Answer: Yes, f(x) and g(x) are inverse functions. Yes, f(x) and g(x) are inverse functions. Explain
This is a question about inverse functions . The solving step is:

(a) Algebraically:
To check if two functions are inverses using algebra, we see if applying one function after the other gets us back to the original input, 'x'. We check two things:

1. **f(g(x))**: We take the function g(x) and put it into f(x).
f(g(x)) = f($$\frac{x}{2}$$) <-- Since g(x) is $$\frac{x}{2}$$
Now, f(x) means "2 times x", so f($$\frac{x}{2}$$) means "2 times $$\frac{x}{2}$$":
f($$\frac{x}{2}$$) = 2 * ($$\frac{x}{2}$$) = x

2. **g(f(x))**: We take the function f(x) and put it into g(x).
g(f(x)) = g(2x) <-- Since f(x) is 2x
Now, g(x) means "x divided by 2", so g(2x) means "2x divided by 2":
g(2x) = $$\frac{2x}{2}$$ = x

Since both f(g(x)) = x and g(f(x)) = x, f(x) and g(x) are inverse functions algebraically!

(b) Graphically:
When two functions are inverses, their graphs are mirror images of each other across the line y = x.

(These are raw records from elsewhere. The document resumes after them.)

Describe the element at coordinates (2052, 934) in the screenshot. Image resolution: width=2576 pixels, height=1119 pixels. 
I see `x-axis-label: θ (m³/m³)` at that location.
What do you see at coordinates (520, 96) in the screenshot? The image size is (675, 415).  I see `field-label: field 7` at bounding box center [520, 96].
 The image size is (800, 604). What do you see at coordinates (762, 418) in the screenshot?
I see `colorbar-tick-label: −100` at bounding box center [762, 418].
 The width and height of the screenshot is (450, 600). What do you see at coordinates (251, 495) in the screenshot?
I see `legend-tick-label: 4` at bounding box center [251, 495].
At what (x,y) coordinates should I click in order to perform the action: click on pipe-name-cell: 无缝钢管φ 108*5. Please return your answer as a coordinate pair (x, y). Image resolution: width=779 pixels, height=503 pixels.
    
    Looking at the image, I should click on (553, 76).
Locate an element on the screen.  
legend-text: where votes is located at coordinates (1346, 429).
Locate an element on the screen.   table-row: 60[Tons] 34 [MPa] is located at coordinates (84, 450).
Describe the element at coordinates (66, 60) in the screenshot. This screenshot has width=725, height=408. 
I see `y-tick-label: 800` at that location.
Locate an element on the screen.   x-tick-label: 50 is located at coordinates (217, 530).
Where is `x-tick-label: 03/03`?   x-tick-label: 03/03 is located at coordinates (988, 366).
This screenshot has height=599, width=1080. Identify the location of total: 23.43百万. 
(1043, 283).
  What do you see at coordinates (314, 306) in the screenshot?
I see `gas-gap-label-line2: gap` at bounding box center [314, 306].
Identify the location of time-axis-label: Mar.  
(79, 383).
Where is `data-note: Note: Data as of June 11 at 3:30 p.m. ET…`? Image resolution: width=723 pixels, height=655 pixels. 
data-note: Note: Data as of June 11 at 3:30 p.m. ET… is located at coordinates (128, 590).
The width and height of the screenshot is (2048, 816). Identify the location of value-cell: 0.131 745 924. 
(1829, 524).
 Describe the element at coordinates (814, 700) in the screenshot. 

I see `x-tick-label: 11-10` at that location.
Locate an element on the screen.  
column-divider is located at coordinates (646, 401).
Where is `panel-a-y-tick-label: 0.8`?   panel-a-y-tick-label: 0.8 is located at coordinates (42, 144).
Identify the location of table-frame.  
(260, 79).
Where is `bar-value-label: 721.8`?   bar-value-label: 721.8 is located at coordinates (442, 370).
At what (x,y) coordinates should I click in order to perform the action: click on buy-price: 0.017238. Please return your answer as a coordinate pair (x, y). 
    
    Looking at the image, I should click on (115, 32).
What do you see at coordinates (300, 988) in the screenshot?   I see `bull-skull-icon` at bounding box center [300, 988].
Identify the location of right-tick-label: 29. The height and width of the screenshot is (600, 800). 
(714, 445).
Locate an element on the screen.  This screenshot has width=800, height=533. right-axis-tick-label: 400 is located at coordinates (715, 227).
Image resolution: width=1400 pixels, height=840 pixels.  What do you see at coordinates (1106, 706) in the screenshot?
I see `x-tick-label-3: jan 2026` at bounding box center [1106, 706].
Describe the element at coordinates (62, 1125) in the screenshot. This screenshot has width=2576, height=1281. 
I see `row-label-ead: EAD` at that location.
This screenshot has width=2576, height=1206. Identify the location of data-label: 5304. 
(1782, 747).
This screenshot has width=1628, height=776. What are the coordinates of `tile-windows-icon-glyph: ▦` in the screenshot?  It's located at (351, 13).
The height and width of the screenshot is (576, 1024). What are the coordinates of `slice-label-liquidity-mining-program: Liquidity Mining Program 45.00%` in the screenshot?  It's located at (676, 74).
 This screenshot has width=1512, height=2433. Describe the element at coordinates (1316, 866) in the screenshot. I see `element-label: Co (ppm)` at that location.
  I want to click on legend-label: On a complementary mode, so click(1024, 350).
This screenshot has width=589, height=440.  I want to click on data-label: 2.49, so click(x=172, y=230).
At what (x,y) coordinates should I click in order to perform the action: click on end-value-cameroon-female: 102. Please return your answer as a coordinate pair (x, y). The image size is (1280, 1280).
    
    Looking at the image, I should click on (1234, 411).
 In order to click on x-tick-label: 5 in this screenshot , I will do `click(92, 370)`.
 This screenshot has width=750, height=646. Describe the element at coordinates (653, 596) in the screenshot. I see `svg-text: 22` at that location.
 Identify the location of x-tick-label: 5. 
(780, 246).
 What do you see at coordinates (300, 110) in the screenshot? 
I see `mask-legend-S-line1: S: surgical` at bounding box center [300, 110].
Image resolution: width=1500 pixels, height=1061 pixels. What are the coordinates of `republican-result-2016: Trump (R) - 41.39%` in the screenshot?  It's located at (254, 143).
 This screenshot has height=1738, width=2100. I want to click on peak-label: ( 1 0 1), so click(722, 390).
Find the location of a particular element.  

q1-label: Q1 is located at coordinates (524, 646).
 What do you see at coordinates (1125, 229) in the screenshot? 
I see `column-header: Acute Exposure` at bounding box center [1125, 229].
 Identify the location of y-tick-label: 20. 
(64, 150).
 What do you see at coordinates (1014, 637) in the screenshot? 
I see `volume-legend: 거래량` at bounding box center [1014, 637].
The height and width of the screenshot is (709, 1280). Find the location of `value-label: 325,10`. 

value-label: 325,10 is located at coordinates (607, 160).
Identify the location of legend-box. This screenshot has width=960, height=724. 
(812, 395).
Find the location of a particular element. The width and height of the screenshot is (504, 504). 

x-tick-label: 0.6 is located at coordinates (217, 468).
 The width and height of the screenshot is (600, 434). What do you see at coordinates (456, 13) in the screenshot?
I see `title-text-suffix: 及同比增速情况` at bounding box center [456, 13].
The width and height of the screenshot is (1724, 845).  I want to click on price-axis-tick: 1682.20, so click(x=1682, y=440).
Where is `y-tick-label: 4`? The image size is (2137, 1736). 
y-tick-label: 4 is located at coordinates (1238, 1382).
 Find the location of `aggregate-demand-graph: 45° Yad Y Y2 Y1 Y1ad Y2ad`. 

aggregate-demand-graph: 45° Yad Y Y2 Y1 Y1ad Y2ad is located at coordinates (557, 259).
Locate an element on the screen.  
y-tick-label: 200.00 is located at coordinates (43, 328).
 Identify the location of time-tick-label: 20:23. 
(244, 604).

1. **Graph f(x) = 2x**: This is a straight line. If you pick points like (0,0), (1,2), (2,4) and connect them, you'll see it goes up steeply.
2. **Graph g(x) = x/2**: This is also a straight line. If you pick points like (0,0), (2,1), (4,2) and connect them, you'll see it goes up less steeply.
3. **Graph y = x**: This is a straight line that goes through points like (0,0), (1,1), (2,2). It's the line that perfectly splits the angle between the x and y axes.

If you draw these three lines on a graph, you'll notice that the graph of f(x) = 2x and the graph of g(x) = x/2 are perfectly symmetrical (like reflections) with respect to the line y = x. This means they are inverse functions graphically too!